Carlos O'Donell Jan. 29, 2018, 6:41 p.m. UTC | #11
On 01/29/2018 09:42 AM, Joseph Myers wrote:
> On Mon, 29 Jan 2018, Carlos O'Donell wrote:
> 
>> * Get automation scripts from ISO 14651 group to process Unicode data 
>>   into ISO 14651 format data.
> 
> - Hopefully under a free software license such as the Unicode, Inc. 
> License Agreement for Data Files and Software.
> 
> Ultimately the point is to have correct Unicode collation - and if the 
> overall effect of the collation definitions in glibc is as intended, those 
> definitions don't need to be textually close to those from ISO 14651, and 
> the generators don't need to be the same, if there are different ways to 
> achieve the same resulting ordering.
 
Ultimately I think the goal of the project should be to harmonize as much
as possible with Unicode, CLDR, and ISO 14651 etc. This harmonization includes
collation, but only in so far as we *can* harmonize with Unicode.

Mike and I have talked about this on-and-off over the years, and we don't know
if the POSIX collation rules are semantically sufficient to match the Unicode
Collation Algorithm rules, particularly when it comes to complex Asian collations.
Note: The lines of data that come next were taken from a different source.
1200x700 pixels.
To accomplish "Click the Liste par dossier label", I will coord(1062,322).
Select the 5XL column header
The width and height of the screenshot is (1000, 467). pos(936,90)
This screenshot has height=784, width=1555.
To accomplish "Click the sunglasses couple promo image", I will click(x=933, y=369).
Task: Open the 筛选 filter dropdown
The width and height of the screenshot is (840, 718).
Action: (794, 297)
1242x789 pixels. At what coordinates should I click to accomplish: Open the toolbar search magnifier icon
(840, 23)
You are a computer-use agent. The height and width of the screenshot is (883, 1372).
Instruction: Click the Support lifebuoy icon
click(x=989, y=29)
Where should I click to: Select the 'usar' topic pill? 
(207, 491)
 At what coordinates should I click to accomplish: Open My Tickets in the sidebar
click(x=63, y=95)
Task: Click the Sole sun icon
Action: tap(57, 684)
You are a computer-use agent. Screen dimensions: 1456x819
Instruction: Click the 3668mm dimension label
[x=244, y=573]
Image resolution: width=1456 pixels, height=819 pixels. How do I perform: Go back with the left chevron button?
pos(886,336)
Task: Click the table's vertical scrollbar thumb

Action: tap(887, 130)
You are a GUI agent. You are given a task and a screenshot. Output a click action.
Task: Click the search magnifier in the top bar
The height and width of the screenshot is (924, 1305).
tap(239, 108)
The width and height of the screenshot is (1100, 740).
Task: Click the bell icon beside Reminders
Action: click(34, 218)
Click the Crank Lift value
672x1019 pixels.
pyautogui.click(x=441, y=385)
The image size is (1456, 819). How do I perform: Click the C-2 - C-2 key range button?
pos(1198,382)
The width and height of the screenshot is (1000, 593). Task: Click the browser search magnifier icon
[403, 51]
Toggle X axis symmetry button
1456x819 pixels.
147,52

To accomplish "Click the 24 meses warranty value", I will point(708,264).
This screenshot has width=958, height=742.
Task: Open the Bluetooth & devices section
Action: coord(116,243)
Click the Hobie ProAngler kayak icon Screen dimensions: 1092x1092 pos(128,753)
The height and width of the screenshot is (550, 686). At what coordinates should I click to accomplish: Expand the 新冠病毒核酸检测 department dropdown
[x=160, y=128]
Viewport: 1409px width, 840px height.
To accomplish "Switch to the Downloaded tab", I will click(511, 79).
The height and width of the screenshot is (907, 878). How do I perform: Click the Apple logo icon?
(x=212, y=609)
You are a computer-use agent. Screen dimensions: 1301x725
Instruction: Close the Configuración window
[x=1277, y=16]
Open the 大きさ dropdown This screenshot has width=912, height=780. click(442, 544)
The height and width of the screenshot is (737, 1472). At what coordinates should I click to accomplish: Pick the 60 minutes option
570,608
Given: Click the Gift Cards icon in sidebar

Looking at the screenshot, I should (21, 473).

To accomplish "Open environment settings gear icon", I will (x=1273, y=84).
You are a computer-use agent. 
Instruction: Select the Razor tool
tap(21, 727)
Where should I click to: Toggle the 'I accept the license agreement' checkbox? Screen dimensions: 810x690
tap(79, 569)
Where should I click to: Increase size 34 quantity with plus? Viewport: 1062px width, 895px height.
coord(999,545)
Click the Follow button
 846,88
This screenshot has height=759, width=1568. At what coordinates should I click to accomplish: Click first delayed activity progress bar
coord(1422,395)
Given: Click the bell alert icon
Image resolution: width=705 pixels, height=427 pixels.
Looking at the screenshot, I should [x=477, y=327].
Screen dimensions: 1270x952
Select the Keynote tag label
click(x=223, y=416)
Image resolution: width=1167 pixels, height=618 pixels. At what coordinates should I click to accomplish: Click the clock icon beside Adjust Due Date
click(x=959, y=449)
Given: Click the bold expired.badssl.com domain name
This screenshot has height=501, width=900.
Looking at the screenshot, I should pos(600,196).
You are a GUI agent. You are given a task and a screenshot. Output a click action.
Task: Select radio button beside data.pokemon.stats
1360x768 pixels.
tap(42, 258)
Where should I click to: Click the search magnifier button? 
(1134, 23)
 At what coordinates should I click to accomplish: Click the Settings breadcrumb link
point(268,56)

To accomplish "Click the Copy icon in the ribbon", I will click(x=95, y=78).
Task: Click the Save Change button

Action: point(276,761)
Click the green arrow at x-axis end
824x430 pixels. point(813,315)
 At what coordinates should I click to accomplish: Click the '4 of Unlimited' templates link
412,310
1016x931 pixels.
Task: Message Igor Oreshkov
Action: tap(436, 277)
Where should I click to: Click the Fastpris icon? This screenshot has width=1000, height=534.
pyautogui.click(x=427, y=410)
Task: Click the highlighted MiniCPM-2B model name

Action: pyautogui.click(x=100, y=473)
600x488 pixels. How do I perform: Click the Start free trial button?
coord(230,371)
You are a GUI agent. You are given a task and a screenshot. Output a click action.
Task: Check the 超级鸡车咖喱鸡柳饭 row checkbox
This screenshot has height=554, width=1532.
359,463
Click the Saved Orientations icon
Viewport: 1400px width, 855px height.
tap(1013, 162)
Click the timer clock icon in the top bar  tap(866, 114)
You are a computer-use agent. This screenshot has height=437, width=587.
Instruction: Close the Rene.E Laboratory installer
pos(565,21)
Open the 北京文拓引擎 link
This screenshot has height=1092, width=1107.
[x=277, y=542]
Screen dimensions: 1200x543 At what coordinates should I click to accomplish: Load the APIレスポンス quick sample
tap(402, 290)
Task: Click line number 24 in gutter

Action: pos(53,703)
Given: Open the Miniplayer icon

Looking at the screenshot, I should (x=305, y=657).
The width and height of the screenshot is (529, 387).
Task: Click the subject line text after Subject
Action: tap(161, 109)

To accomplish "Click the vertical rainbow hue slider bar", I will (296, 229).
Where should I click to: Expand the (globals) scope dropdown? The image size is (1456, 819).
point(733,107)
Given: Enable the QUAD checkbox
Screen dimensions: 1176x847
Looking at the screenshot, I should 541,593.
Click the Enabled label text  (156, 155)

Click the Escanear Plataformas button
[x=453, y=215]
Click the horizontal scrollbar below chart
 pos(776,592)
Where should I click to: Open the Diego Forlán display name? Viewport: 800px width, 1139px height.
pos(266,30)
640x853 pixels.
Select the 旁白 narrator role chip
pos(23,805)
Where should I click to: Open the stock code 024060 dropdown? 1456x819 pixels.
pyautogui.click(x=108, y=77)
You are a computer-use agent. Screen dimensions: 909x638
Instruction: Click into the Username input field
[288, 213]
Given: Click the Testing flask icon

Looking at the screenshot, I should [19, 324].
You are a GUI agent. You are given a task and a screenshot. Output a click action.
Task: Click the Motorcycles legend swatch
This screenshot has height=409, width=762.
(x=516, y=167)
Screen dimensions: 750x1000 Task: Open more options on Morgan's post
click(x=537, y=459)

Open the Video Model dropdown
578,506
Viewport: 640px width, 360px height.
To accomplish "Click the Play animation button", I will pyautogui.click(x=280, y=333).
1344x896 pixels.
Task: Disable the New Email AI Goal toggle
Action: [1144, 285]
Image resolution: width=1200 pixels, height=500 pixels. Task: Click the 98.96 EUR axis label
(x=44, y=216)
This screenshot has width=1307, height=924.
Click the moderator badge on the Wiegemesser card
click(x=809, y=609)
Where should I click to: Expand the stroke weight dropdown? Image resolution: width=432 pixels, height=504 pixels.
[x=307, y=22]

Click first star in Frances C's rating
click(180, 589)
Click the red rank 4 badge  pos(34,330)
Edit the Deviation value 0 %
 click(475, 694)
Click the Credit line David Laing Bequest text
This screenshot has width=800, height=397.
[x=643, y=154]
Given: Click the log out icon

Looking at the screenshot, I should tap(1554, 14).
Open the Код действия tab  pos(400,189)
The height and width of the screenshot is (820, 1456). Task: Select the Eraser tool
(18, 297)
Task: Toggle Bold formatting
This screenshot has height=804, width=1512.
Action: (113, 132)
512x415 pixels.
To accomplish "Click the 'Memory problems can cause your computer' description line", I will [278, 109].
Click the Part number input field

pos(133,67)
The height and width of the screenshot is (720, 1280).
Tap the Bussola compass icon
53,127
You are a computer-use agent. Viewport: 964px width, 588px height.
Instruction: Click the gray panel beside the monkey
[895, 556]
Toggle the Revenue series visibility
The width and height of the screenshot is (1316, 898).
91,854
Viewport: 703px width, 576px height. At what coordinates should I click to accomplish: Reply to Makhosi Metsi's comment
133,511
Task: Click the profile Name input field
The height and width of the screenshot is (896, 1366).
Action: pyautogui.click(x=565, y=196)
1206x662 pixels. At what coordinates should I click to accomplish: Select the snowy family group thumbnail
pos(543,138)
We don't know if glibc can actually sort all Japanese symbols correctly, but we
will endeavour to try and harmonize collation up to the point where we document
the collation failings.

Collation is certainly the most difficult update for glibc. The recent test cases
that Mike adds with the ISO 14651 update make a huge difference in providing
stability guarantees and rationale for the verification of correct sorting.